What is expected: Output the lines of the items below as a numbered list, skipping any blank lines.

(Stored dataset items)
begin

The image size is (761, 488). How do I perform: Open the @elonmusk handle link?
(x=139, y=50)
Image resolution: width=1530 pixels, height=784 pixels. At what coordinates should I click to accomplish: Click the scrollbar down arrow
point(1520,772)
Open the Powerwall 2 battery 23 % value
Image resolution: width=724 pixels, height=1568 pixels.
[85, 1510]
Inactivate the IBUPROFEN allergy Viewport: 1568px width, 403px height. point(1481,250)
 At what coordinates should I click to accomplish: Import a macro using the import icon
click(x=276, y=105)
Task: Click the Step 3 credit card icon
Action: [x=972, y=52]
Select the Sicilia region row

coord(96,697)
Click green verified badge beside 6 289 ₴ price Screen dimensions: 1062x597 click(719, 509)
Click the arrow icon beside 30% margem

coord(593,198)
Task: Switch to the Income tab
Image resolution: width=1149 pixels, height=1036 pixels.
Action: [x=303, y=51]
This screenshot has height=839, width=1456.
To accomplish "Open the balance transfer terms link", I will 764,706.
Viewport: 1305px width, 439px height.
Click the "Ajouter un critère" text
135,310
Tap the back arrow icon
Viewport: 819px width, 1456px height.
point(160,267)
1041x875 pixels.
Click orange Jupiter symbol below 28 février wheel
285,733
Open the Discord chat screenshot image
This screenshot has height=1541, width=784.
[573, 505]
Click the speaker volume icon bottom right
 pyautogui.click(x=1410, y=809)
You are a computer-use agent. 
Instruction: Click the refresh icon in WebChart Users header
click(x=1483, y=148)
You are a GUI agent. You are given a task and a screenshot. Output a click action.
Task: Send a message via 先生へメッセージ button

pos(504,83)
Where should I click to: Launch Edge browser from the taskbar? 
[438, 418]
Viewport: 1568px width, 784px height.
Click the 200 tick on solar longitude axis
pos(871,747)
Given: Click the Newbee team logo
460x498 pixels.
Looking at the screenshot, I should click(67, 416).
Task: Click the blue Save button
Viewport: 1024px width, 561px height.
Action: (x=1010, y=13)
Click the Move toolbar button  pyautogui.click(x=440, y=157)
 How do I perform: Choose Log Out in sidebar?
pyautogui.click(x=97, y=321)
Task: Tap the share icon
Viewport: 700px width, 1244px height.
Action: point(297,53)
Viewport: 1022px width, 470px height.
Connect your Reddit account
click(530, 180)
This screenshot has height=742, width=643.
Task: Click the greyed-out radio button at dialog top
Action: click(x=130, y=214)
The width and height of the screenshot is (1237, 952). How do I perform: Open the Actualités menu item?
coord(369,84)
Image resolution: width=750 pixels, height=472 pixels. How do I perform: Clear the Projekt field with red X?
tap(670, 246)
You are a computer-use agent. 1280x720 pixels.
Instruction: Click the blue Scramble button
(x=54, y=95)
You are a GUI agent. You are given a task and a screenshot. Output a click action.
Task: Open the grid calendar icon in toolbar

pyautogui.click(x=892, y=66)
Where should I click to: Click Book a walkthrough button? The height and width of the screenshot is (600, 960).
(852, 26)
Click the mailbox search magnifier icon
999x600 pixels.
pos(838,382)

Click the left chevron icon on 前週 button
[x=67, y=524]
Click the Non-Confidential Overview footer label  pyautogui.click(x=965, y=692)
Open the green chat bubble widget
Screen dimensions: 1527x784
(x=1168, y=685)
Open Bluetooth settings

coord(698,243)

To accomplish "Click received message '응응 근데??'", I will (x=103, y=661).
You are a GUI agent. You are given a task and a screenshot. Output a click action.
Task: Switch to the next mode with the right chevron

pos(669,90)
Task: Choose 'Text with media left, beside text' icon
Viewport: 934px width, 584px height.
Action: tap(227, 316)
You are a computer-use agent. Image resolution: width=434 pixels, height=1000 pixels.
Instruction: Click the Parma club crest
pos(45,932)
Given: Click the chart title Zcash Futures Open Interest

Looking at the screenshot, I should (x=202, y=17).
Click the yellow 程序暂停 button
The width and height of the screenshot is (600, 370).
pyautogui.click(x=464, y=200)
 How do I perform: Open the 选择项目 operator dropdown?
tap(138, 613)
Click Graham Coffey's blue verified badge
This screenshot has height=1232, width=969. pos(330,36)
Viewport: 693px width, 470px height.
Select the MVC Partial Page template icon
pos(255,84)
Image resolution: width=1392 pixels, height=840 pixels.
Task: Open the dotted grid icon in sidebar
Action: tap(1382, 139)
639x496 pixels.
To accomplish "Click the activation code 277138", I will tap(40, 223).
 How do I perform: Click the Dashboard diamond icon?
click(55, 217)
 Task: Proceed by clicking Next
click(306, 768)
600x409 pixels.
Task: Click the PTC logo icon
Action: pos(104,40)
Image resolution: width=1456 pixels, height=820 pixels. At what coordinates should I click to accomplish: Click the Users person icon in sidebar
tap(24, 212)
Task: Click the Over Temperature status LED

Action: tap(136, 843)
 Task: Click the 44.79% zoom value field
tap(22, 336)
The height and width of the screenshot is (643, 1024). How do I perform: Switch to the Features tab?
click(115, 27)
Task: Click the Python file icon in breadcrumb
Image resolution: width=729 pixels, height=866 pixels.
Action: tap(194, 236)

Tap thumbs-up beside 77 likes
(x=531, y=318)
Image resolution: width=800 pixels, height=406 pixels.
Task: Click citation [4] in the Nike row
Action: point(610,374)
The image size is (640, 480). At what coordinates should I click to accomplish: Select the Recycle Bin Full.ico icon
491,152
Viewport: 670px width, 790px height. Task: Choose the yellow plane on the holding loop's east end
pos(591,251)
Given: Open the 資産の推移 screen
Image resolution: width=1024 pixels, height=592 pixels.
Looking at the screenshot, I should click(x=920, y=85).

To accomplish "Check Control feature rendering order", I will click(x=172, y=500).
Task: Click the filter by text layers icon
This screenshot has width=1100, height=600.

end

In response:
1. The image size is (761, 488). How do I perform: Open the @elonmusk handle link?
2. (x=139, y=50)
3. Image resolution: width=1530 pixels, height=784 pixels. At what coordinates should I click to accomplish: Click the scrollbar down arrow
4. point(1520,772)
5. Open the Powerwall 2 battery 23 % value
6. Image resolution: width=724 pixels, height=1568 pixels.
7. [85, 1510]
8. Inactivate the IBUPROFEN allergy Viewport: 1568px width, 403px height. point(1481,250)
9.  At what coordinates should I click to accomplish: Import a macro using the import icon
10. click(x=276, y=105)
11. Task: Click the Step 3 credit card icon
12. Action: [x=972, y=52]
13. Select the Sicilia region row
14. coord(96,697)
15. Click green verified badge beside 6 289 ₴ price Screen dimensions: 1062x597 click(719, 509)
16. Click the arrow icon beside 30% margem
17. coord(593,198)
18. Task: Switch to the Income tab
19. Image resolution: width=1149 pixels, height=1036 pixels.
20. Action: [x=303, y=51]
21. This screenshot has height=839, width=1456.
22. To accomplish "Open the balance transfer terms link", I will 764,706.
23. Viewport: 1305px width, 439px height.
24. Click the "Ajouter un critère" text
25. 135,310
26. Tap the back arrow icon
27. Viewport: 819px width, 1456px height.
28. point(160,267)
29. 1041x875 pixels.
30. Click orange Jupiter symbol below 28 février wheel
31. 285,733
32. Open the Discord chat screenshot image
33. This screenshot has height=1541, width=784.
34. [573, 505]
35. Click the speaker volume icon bottom right
36.  pyautogui.click(x=1410, y=809)
37. You are a computer-use agent. 
38. Instruction: Click the refresh icon in WebChart Users header
39. click(x=1483, y=148)
40. You are a GUI agent. You are given a task and a screenshot. Output a click action.
41. Task: Send a message via 先生へメッセージ button
42. pos(504,83)
43. Where should I click to: Launch Edge browser from the taskbar? 
44. [438, 418]
45. Viewport: 1568px width, 784px height.
46. Click the 200 tick on solar longitude axis
47. pos(871,747)
48. Given: Click the Newbee team logo
49. 460x498 pixels.
50. Looking at the screenshot, I should click(67, 416).
51. Task: Click the blue Save button
52. Viewport: 1024px width, 561px height.
53. Action: (x=1010, y=13)
54. Click the Move toolbar button  pyautogui.click(x=440, y=157)
55.  How do I perform: Choose Log Out in sidebar?
56. pyautogui.click(x=97, y=321)
57. Task: Tap the share icon
58. Viewport: 700px width, 1244px height.
59. Action: point(297,53)
60. Viewport: 1022px width, 470px height.
61. Connect your Reddit account
62. click(530, 180)
63. This screenshot has height=742, width=643.
64. Task: Click the greyed-out radio button at dialog top
65. Action: click(x=130, y=214)
66. The width and height of the screenshot is (1237, 952). How do I perform: Open the Actualités menu item?
67. coord(369,84)
68. Image resolution: width=750 pixels, height=472 pixels. How do I perform: Clear the Projekt field with red X?
69. tap(670, 246)
70. You are a computer-use agent. 1280x720 pixels.
71. Instruction: Click the blue Scramble button
72. (x=54, y=95)
73. You are a GUI agent. You are given a task and a screenshot. Output a click action.
74. Task: Open the grid calendar icon in toolbar
75. pyautogui.click(x=892, y=66)
76. Where should I click to: Click Book a walkthrough button? The height and width of the screenshot is (600, 960).
77. (852, 26)
78. Click the mailbox search magnifier icon
79. 999x600 pixels.
80. pos(838,382)
81. Click the left chevron icon on 前週 button
82. [x=67, y=524]
83. Click the Non-Confidential Overview footer label  pyautogui.click(x=965, y=692)
84. Open the green chat bubble widget
85. Screen dimensions: 1527x784
86. (x=1168, y=685)
87. Open Bluetooth settings
88. coord(698,243)
89. To accomplish "Click received message '응응 근데??'", I will (x=103, y=661).
90. You are a GUI agent. You are given a task and a screenshot. Output a click action.
91. Task: Switch to the next mode with the right chevron
92. pos(669,90)
93. Task: Choose 'Text with media left, beside text' icon
94. Viewport: 934px width, 584px height.
95. Action: tap(227, 316)
96. You are a computer-use agent. Image resolution: width=434 pixels, height=1000 pixels.
97. Instruction: Click the Parma club crest
98. pos(45,932)
99. Given: Click the chart title Zcash Futures Open Interest
100. Looking at the screenshot, I should (x=202, y=17).
101. Click the yellow 程序暂停 button
102. The width and height of the screenshot is (600, 370).
103. pyautogui.click(x=464, y=200)
104.  How do I perform: Open the 选择项目 operator dropdown?
105. tap(138, 613)
106. Click Graham Coffey's blue verified badge
107. This screenshot has height=1232, width=969. pos(330,36)
108. Viewport: 693px width, 470px height.
109. Select the MVC Partial Page template icon
110. pos(255,84)
111. Image resolution: width=1392 pixels, height=840 pixels.
112. Task: Open the dotted grid icon in sidebar
113. Action: tap(1382, 139)
114. 639x496 pixels.
115. To accomplish "Click the activation code 277138", I will tap(40, 223).
116.  How do I perform: Click the Dashboard diamond icon?
117. click(55, 217)
118.  Task: Proceed by clicking Next
119. click(306, 768)
120. 600x409 pixels.
121. Task: Click the PTC logo icon
122. Action: pos(104,40)
123. Image resolution: width=1456 pixels, height=820 pixels. At what coordinates should I click to accomplish: Click the Users person icon in sidebar
124. tap(24, 212)
125. Task: Click the Over Temperature status LED
126. Action: tap(136, 843)
127.  Task: Click the 44.79% zoom value field
128. tap(22, 336)
129. The height and width of the screenshot is (643, 1024). How do I perform: Switch to the Features tab?
130. click(115, 27)
131. Task: Click the Python file icon in breadcrumb
132. Image resolution: width=729 pixels, height=866 pixels.
133. Action: tap(194, 236)
134. Tap thumbs-up beside 77 likes
135. (x=531, y=318)
136. Image resolution: width=800 pixels, height=406 pixels.
137. Task: Click citation [4] in the Nike row
138. Action: point(610,374)
139. The image size is (640, 480). At what coordinates should I click to accomplish: Select the Recycle Bin Full.ico icon
140. 491,152
141. Viewport: 670px width, 790px height. Task: Choose the yellow plane on the holding loop's east end
142. pos(591,251)
143. Given: Open the 資産の推移 screen
144. Image resolution: width=1024 pixels, height=592 pixels.
145. Looking at the screenshot, I should click(x=920, y=85).
146. To accomplish "Check Control feature rendering order", I will click(x=172, y=500).
147. Task: Click the filter by text layers icon
148. This screenshot has width=1100, height=600.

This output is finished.